### EXERCISE DIRECTIONS
Can you put everything from the line containing "Select the 单词" down to the line containing "[x=414, y=227]" into a JSON list of strings, one string per line, leaving out blank lines?
[Start RAW RECORDS]
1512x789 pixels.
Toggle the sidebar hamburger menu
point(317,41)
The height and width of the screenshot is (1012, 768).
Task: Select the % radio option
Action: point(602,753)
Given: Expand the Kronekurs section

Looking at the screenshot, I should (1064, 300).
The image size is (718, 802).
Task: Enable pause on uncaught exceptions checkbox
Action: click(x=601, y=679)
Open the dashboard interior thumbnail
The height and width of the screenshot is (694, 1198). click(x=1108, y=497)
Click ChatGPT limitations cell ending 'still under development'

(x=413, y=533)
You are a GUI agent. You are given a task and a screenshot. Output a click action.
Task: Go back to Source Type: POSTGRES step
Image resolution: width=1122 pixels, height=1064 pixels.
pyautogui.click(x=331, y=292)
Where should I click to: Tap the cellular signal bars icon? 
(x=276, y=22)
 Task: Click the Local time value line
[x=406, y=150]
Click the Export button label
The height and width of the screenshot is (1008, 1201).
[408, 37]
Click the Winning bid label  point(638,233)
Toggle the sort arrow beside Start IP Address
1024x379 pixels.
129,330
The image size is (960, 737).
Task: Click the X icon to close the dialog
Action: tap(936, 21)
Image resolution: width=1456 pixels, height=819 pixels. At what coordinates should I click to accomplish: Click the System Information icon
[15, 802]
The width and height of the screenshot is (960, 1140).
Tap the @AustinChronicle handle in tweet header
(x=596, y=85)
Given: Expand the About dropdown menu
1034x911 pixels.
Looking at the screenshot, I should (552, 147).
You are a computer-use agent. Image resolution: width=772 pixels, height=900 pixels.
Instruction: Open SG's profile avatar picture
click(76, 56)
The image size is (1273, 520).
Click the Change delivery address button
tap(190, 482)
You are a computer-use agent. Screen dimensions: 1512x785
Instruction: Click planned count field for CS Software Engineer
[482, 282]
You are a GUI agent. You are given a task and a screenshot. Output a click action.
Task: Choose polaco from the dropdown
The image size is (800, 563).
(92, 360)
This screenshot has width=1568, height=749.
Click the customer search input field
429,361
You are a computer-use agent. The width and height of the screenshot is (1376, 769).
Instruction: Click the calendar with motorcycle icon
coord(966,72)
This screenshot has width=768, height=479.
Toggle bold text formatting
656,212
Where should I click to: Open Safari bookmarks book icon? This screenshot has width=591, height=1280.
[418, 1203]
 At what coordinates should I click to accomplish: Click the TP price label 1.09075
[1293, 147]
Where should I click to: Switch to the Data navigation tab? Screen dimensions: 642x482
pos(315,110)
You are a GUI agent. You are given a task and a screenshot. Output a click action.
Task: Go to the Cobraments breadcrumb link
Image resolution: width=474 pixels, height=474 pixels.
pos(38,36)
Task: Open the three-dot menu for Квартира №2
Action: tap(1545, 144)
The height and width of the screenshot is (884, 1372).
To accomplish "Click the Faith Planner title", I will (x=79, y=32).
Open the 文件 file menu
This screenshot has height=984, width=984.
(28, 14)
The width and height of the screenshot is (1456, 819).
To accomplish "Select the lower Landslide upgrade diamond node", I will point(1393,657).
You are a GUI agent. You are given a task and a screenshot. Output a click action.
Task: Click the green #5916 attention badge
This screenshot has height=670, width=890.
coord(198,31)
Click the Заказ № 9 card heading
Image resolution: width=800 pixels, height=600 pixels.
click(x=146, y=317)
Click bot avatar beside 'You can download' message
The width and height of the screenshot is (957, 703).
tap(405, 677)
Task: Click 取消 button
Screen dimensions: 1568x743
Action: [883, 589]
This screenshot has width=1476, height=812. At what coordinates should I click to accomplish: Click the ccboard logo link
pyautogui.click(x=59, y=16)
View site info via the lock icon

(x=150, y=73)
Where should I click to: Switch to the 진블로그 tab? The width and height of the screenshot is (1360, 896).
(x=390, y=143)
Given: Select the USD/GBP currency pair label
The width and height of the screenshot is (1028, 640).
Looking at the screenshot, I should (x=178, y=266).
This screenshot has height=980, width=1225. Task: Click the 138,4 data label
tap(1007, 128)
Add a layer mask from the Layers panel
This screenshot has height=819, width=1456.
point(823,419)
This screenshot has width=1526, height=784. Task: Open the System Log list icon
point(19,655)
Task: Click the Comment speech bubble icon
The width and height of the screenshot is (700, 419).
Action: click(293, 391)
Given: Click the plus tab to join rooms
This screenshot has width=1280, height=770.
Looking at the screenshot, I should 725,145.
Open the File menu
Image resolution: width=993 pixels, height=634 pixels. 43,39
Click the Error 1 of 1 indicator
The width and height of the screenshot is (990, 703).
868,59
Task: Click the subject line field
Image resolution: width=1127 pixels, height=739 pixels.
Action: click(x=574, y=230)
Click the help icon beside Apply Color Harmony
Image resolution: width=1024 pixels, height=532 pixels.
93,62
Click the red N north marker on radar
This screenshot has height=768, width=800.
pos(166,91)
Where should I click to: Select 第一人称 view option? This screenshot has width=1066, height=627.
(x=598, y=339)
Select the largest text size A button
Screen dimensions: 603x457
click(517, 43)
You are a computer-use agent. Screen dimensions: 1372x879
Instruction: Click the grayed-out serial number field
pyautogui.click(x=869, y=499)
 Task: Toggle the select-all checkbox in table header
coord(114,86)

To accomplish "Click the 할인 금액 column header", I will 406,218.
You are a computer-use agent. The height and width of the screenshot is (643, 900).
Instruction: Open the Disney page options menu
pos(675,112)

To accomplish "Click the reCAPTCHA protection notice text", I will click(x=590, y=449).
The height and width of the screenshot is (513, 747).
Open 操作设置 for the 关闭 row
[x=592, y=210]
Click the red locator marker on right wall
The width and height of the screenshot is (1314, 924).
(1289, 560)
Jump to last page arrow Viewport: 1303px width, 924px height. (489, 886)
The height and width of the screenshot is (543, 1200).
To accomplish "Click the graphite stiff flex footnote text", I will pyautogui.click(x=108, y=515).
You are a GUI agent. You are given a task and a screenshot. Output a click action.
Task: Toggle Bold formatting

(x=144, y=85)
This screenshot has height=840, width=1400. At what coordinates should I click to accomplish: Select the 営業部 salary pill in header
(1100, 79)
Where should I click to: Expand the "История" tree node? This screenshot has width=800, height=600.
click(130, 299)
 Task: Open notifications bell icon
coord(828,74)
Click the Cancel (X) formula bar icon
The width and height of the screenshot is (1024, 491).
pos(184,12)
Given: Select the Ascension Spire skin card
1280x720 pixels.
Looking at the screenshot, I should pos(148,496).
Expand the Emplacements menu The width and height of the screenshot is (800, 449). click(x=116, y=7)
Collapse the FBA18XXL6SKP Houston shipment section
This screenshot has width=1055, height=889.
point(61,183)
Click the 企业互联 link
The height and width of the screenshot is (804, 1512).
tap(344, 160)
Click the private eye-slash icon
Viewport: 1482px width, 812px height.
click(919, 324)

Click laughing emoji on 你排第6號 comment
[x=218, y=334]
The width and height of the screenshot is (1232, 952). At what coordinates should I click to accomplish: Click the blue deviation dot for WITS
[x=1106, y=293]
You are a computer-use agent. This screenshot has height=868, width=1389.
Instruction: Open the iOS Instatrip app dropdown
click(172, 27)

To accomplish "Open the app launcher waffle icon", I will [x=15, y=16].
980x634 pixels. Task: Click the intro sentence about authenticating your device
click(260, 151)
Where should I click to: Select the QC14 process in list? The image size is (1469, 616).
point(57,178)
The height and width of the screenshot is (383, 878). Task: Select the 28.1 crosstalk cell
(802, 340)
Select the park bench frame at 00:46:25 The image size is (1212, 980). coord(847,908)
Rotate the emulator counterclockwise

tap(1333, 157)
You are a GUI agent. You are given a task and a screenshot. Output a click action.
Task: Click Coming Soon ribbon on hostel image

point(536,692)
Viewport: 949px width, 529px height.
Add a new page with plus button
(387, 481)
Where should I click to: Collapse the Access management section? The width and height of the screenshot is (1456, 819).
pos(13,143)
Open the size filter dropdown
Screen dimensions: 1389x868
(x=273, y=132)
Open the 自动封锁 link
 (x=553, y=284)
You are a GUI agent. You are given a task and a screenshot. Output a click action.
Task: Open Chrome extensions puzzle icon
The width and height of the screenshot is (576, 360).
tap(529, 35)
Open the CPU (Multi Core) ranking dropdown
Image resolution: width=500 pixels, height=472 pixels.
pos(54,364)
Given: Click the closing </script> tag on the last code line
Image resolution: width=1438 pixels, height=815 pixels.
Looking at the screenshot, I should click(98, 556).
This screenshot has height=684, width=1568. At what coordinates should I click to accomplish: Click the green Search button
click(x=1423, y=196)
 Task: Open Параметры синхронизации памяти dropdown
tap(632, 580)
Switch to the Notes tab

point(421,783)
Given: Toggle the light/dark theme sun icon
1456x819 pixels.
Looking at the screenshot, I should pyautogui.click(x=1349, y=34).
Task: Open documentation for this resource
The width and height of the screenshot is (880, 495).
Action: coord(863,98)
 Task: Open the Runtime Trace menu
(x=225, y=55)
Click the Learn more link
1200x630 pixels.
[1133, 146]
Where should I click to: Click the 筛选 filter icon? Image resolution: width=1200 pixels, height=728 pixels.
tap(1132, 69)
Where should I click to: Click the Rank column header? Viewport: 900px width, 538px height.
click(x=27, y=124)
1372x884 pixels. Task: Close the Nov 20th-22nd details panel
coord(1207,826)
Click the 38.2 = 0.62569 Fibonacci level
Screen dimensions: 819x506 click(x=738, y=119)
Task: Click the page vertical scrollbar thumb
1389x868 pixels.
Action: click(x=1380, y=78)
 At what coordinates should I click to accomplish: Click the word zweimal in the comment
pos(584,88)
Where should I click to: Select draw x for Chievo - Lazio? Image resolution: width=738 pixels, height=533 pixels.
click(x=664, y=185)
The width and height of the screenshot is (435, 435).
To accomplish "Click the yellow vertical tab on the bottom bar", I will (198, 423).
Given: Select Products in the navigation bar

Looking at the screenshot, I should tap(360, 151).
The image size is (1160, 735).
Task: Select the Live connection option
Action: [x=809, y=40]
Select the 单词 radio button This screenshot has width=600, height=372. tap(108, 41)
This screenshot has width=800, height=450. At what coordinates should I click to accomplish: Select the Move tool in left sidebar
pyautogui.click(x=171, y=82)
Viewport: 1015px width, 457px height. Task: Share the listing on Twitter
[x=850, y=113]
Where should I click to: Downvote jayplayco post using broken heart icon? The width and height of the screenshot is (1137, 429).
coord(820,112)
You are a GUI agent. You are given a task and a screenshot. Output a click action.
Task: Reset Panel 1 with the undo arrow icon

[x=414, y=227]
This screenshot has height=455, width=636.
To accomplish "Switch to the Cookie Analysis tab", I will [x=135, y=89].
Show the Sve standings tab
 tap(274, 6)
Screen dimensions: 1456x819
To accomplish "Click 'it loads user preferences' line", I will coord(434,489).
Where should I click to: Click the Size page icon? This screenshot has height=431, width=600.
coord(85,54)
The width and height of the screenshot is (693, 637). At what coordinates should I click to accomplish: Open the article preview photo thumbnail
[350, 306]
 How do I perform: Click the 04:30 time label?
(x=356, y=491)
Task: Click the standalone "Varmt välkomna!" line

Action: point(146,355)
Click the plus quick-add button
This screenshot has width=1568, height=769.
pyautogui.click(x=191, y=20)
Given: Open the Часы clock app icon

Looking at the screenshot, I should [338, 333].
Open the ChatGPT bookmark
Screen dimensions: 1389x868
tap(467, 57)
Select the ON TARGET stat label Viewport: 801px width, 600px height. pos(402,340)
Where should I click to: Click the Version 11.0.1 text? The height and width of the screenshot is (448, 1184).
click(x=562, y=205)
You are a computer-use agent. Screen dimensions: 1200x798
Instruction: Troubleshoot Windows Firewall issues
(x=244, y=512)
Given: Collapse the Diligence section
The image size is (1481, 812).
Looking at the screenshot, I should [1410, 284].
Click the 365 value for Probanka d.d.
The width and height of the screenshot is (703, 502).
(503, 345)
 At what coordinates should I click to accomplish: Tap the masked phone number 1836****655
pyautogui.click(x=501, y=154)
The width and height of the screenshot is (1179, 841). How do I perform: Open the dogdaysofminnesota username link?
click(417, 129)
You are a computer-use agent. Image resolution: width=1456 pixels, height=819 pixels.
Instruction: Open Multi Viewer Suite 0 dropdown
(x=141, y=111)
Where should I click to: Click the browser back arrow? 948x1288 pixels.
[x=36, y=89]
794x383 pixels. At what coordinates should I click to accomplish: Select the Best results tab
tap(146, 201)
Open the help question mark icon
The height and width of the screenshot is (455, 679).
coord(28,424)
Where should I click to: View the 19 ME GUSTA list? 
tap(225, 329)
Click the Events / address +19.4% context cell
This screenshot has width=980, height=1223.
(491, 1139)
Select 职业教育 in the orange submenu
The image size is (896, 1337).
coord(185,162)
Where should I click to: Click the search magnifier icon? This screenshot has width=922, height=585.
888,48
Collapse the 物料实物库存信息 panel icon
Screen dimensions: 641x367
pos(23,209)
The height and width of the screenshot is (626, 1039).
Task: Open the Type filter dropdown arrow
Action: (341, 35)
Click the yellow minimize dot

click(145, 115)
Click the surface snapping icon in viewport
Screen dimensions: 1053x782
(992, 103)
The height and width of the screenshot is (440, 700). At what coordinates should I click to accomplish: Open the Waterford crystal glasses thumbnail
[End RAW RECORDS]
### REPLY
[
  "Select the 单词 radio button This screenshot has width=600, height=372. tap(108, 41)",
  "This screenshot has width=800, height=450. At what coordinates should I click to accomplish: Select the Move tool in left sidebar",
  "pyautogui.click(x=171, y=82)",
  "Viewport: 1015px width, 457px height. Task: Share the listing on Twitter",
  "[x=850, y=113]",
  "Where should I click to: Downvote jayplayco post using broken heart icon? The width and height of the screenshot is (1137, 429).",
  "coord(820,112)",
  "You are a GUI agent. You are given a task and a screenshot. Output a click action.",
  "Task: Reset Panel 1 with the undo arrow icon",
  "[x=414, y=227]"
]